═══ The input
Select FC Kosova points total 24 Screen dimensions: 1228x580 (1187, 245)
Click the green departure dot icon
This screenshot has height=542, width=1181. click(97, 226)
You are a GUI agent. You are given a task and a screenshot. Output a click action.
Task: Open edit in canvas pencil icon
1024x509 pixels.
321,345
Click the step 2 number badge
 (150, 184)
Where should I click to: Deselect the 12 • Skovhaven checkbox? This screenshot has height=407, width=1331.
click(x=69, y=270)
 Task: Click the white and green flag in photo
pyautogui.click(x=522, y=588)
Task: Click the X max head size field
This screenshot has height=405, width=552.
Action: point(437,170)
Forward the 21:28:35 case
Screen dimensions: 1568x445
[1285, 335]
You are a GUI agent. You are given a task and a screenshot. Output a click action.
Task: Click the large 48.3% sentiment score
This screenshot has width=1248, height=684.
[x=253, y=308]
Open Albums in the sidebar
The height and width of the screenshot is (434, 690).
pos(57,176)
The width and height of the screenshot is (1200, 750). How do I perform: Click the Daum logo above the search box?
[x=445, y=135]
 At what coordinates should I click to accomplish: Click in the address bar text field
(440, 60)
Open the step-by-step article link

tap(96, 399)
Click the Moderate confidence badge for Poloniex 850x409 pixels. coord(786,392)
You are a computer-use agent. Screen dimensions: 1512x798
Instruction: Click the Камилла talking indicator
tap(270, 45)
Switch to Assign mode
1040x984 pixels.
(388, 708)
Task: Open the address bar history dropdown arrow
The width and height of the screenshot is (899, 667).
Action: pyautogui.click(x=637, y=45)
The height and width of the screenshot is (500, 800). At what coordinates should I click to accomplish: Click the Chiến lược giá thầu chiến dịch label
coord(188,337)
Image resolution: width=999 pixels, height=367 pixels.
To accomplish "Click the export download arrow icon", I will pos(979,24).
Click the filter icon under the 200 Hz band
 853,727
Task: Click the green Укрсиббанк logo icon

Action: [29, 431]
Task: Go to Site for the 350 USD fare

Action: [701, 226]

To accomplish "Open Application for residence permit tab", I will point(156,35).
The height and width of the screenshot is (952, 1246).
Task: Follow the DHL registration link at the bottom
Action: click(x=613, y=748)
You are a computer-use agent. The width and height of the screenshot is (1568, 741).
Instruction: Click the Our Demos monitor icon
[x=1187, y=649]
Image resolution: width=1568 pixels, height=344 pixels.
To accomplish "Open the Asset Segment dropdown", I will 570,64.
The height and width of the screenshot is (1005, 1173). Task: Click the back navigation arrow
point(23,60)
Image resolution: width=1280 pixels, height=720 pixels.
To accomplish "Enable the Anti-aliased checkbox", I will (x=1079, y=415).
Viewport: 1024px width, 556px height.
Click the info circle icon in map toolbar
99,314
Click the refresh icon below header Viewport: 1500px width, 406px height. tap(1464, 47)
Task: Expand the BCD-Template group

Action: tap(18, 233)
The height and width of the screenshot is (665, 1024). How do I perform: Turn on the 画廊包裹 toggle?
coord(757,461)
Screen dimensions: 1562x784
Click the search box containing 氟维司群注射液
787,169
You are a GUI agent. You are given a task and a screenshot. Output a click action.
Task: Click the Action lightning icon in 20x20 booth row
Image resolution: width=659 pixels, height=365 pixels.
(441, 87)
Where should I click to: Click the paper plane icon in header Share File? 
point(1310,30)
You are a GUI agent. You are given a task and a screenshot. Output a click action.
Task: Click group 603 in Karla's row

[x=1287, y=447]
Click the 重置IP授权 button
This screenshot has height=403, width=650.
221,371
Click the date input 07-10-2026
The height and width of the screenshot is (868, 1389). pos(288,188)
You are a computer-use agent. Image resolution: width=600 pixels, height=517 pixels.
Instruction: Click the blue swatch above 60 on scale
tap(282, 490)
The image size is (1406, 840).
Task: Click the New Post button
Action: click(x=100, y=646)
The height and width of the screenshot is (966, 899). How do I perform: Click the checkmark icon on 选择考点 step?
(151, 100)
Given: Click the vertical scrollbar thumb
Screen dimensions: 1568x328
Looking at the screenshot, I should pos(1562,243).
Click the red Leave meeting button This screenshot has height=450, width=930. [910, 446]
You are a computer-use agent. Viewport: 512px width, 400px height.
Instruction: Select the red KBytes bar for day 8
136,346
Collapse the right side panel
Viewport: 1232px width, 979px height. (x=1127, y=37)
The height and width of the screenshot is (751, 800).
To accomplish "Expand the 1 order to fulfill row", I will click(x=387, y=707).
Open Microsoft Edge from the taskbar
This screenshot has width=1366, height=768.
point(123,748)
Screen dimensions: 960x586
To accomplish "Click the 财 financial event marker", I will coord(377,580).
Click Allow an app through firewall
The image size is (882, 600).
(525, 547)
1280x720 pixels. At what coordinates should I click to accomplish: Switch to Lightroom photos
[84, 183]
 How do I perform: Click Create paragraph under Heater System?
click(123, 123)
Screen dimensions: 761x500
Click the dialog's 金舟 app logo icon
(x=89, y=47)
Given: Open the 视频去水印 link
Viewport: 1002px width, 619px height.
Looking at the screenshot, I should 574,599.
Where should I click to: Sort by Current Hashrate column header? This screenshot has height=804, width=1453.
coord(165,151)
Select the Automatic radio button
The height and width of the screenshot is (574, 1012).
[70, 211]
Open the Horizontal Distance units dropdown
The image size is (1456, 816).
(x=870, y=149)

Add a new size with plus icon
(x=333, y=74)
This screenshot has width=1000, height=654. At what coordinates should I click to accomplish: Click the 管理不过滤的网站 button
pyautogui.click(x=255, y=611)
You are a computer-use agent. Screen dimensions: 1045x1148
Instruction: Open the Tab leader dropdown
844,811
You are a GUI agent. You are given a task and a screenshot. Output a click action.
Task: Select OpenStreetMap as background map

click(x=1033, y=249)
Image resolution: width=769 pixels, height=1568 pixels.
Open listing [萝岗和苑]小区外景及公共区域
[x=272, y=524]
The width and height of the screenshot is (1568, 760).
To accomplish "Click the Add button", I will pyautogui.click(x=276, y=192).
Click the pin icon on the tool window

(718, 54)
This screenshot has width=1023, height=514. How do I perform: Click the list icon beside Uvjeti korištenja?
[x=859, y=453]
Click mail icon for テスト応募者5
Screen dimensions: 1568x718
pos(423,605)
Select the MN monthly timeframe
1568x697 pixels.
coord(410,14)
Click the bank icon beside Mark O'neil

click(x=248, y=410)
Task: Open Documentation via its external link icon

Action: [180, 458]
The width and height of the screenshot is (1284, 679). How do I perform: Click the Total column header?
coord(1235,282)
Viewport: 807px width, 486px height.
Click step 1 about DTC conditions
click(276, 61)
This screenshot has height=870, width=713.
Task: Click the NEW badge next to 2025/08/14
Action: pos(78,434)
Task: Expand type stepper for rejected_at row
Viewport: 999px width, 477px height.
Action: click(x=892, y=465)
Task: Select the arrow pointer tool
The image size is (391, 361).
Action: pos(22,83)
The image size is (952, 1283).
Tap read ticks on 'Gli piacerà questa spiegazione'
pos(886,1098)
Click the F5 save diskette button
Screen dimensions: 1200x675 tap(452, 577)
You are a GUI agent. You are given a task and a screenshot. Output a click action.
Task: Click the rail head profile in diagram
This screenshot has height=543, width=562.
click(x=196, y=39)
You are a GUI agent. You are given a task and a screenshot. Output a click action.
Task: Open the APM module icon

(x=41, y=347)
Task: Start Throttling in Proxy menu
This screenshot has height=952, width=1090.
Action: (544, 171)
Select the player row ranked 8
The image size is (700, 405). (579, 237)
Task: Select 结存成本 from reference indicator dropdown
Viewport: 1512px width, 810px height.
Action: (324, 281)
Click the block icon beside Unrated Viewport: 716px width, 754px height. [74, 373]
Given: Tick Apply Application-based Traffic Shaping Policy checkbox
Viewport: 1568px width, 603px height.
══════
• [Task description]
Would you please copy exactly the part of the entries above that begins at the line containing "Image resolution: width=999" and ends at the line containing "Image resolution: width=1280", both lines included?

• [Your response]
Image resolution: width=999 pixels, height=367 pixels.
To accomplish "Click the export download arrow icon", I will pos(979,24).
Click the filter icon under the 200 Hz band
 853,727
Task: Click the green Укрсиббанк logo icon

Action: [29, 431]
Task: Go to Site for the 350 USD fare

Action: [701, 226]

To accomplish "Open Application for residence permit tab", I will point(156,35).
The height and width of the screenshot is (952, 1246).
Task: Follow the DHL registration link at the bottom
Action: click(x=613, y=748)
You are a computer-use agent. The width and height of the screenshot is (1568, 741).
Instruction: Click the Our Demos monitor icon
[x=1187, y=649]
Image resolution: width=1568 pixels, height=344 pixels.
To accomplish "Open the Asset Segment dropdown", I will 570,64.
The height and width of the screenshot is (1005, 1173). Task: Click the back navigation arrow
point(23,60)
Image resolution: width=1280 pixels, height=720 pixels.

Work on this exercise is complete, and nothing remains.